# How do you use a tachymeter watch bezel?



## KevinL (Apr 8, 2005)

I've seen a tachymeter bezel on some watches with a lot of numbers before - and I'm clueless as to what this is or what it does. The bezel doesn't appear to rotate. I could use some clue /ubbthreads/images/graemlins/stupid.gif /ubbthreads/images/graemlins/grin.gif thanks guys /ubbthreads/images/graemlins/smile.gif

I think CPF is starting to give me the watch bug.. I had better watch it /ubbthreads/images/graemlins/grin.gif multitools, lights, gear, bags, ... and for a while I thought only the lights raided the Paypal account, now it's everything else helping themselves too!


----------



## w0mbatinoz (Apr 8, 2005)

Hi,

I have one on my Tag Heuer, and it's a neat thing to have when the need arrises. (try to work out speeds of R/C cars )

I found this site explained it well for me. http://www.time4watches.com/Watch%20Articles/how_to_use_a_tachymeter.htm

Cheers /ubbthreads/images/graemlins/smile.gif

--Steve


----------



## [email protected] (Apr 8, 2005)

The tachmeter scale gives you the speed at witch something is traveling in a given time. (usually KM/h) /ubbthreads/images/graemlins/wink.gif

EDIT:
Steve's explanation is much better. /ubbthreads/images/graemlins/wink.gif


----------



## AngelEyes (Apr 8, 2005)

It is used in conjunction with the stopwatch and you need to know one value to calculate another.

e.g. you know the distance (1000metres), the stopwatch measures time (60seconds), therefore the tachy thing on the watch shows the speed (1km per minute or 60km per hour)


----------



## mossyoak (Apr 8, 2005)

mine works best on a one mile track once the car passes a certain point i start the chronograph once it is around the track and back to the same point i stop the chronograph i look to where the chrono hand is and it is pointing at the speed of the vehicle but it only works if the speed is above 60mph the topspeed that i can calculate is 600mph its very handy for me while watching formula one races


----------



## chmsam (Apr 8, 2005)

Use them on a measured mile or kilometer. Start the watch at the beginning and stop it at the end of the distance. The number on the bezel is the speed over the measured distance.

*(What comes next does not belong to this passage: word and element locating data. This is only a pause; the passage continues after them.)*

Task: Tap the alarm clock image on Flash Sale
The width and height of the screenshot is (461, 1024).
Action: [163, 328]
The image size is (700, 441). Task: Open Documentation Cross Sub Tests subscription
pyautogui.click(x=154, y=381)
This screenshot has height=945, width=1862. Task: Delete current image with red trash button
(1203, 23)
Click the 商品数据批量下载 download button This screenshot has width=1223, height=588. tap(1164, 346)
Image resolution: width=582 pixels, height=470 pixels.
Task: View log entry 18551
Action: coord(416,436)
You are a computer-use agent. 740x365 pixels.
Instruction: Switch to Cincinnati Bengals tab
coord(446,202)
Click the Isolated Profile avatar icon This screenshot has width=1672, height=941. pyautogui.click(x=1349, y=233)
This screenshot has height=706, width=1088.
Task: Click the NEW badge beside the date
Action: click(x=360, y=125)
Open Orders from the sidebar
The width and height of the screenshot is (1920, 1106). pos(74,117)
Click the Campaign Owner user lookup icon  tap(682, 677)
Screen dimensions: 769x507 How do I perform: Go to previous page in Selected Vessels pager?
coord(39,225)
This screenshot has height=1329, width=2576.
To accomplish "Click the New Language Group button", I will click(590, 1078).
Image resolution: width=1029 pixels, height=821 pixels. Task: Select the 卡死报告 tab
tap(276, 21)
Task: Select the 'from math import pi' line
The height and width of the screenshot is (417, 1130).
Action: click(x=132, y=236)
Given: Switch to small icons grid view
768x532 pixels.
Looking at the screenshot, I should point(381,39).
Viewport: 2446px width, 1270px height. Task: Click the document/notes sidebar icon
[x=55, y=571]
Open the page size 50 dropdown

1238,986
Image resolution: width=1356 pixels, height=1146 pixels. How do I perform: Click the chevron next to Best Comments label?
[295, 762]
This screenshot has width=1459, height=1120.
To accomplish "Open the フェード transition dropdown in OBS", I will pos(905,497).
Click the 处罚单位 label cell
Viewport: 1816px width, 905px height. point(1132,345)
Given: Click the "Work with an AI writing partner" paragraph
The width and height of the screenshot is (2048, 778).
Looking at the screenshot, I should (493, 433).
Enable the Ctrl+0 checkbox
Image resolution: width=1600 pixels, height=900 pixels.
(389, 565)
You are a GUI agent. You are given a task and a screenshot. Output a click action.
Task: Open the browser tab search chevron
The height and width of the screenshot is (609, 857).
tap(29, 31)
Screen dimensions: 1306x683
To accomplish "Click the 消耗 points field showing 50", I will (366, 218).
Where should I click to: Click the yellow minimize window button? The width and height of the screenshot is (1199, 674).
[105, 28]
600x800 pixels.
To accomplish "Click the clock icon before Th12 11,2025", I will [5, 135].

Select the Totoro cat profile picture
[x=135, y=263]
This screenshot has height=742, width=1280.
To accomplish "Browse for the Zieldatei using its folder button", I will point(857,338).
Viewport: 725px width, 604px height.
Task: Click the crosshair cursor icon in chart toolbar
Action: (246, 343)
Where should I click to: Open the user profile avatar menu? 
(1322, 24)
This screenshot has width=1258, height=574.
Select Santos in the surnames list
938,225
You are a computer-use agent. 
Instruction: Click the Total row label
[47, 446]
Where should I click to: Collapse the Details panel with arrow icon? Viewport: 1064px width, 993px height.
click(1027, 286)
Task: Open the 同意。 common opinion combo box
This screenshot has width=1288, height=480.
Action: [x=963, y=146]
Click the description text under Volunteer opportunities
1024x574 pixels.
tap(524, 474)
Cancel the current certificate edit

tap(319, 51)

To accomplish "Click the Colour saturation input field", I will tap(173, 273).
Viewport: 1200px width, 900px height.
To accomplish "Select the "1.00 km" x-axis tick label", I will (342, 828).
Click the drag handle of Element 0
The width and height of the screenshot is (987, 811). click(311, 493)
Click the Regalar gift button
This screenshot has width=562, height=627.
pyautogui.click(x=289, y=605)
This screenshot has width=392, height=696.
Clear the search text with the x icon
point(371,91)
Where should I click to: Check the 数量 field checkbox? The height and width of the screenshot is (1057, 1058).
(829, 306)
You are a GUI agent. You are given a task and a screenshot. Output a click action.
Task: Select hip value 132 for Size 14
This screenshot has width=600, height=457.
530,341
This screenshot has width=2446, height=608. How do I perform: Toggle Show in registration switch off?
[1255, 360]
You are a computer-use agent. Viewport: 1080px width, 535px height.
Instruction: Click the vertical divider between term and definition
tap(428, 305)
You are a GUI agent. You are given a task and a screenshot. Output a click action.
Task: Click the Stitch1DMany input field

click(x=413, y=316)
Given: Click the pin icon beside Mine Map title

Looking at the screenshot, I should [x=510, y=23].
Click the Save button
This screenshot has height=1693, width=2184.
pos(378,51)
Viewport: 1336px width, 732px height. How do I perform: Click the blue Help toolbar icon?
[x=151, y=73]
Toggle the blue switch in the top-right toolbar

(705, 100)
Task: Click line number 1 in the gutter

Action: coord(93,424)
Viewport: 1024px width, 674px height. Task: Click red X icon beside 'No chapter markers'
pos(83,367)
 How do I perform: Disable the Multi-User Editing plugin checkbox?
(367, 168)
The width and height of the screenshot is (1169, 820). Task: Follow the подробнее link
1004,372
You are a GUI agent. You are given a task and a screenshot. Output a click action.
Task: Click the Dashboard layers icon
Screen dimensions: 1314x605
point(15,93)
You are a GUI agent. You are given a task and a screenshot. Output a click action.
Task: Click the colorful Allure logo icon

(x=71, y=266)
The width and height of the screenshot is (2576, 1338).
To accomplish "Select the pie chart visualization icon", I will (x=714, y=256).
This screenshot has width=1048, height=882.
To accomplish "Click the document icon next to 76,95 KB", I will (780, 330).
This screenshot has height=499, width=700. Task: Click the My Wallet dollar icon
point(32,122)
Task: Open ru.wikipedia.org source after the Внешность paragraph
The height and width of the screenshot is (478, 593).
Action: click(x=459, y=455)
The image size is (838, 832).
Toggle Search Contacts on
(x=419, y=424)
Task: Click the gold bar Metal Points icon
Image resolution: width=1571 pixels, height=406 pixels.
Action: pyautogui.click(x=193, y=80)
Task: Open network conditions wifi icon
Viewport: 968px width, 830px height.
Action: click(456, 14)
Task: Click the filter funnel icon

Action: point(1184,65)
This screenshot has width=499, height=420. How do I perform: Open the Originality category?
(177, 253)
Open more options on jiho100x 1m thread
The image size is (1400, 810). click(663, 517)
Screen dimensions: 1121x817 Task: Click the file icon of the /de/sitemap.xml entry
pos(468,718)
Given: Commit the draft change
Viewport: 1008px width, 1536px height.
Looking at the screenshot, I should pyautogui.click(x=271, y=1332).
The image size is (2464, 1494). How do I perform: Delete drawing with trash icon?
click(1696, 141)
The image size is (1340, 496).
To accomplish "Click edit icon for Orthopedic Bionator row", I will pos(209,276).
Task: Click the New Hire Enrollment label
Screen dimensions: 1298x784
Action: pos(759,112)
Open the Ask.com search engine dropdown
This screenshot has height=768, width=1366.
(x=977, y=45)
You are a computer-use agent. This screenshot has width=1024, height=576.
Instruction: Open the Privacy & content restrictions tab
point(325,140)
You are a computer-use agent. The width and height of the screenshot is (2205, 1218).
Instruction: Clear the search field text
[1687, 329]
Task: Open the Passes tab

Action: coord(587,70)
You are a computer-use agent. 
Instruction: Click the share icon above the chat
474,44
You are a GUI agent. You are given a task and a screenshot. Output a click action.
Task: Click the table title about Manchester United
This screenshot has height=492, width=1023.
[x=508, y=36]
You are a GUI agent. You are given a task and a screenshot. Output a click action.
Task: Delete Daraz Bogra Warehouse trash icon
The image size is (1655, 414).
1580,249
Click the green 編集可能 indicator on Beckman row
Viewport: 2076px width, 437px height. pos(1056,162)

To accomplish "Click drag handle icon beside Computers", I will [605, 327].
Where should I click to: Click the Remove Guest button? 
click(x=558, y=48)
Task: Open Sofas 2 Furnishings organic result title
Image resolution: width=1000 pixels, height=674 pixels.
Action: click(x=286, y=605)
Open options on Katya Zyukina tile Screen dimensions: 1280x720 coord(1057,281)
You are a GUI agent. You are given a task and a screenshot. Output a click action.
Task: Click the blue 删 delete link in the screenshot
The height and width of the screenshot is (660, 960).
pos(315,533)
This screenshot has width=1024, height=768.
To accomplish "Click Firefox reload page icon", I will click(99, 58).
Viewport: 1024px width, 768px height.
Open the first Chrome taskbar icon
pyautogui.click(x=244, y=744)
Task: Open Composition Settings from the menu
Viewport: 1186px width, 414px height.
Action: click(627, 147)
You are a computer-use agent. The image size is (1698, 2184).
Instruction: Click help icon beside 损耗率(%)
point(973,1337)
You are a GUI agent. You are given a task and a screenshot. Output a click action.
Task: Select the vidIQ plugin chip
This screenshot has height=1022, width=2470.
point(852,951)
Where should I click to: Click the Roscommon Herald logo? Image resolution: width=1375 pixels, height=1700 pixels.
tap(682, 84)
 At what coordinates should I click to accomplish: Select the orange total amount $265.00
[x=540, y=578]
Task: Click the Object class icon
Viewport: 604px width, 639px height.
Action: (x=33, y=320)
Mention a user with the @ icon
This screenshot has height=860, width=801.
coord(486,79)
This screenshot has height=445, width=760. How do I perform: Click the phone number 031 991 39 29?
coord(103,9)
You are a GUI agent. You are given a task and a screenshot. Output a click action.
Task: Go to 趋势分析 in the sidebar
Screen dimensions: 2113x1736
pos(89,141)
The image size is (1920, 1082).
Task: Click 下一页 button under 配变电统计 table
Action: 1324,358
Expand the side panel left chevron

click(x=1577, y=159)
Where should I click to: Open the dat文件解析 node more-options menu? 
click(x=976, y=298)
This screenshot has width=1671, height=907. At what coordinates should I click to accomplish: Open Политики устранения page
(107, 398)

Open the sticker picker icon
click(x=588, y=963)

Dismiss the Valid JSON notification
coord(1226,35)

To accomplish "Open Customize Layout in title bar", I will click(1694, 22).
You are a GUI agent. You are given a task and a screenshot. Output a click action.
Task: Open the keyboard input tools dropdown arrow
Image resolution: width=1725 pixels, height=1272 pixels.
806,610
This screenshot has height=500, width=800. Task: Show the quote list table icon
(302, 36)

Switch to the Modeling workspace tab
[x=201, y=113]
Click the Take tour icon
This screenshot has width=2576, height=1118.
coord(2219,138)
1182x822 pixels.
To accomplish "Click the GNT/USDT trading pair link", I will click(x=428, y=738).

I have a Timex stopwatch that allows you to enter a distance to a hundredth of a mile and then time through that distance. The stopwatch then displays the speed through that distance. Very handy at racetracks.


----------



## bjn70 (Apr 9, 2005)

This function will calculate any "units per hour". Pick some item that repeats, time one cycle of this item, the tachymetre bezel will tell you how many "items per hour" will occur.

You could calculate "mile per hour", "km per hour", "widgets per hour" (i.e. how many widgets a machine produces per hour).


----------



## KevinL (Apr 9, 2005)

Thanks for the education guys /ubbthreads/images/graemlins/smile.gif I think I've figured it out, the web page in the second post explains it very well. 

Not likely I'd use this feature but good to know in case I ever have to. /ubbthreads/images/graemlins/smile.gif


----------



## rgp4544 (Apr 9, 2005)

Kevin,

They are easiest to use when driving in areas with markers every mile or every kilometre...just click the chrono to start when you are passing a marker and click it to stop at the next marker and read your speed off the tachymetric dial.

Make sure it is a tachymetric scale though, because there are several scales used on watches and some do pulse, some do the speed of sound, etc.

Check this link http://www.chronomaster.co.uk/chronograph_functions1.htm and the links on the left side of the page, tachymetric scale, pulsometer, telemeter, asthometer, production counter (basically same as a tachymetre), and likely they have even more counters than those.

Richard.


----------



## ncelq (Feb 13, 2013)

With the reference to Tachymetre, there is a supplementary information that the limitation of the tachymetre is from 7.2 seconds to 60 seconds. Any elapsed time outside that range will have a invalid result.


----------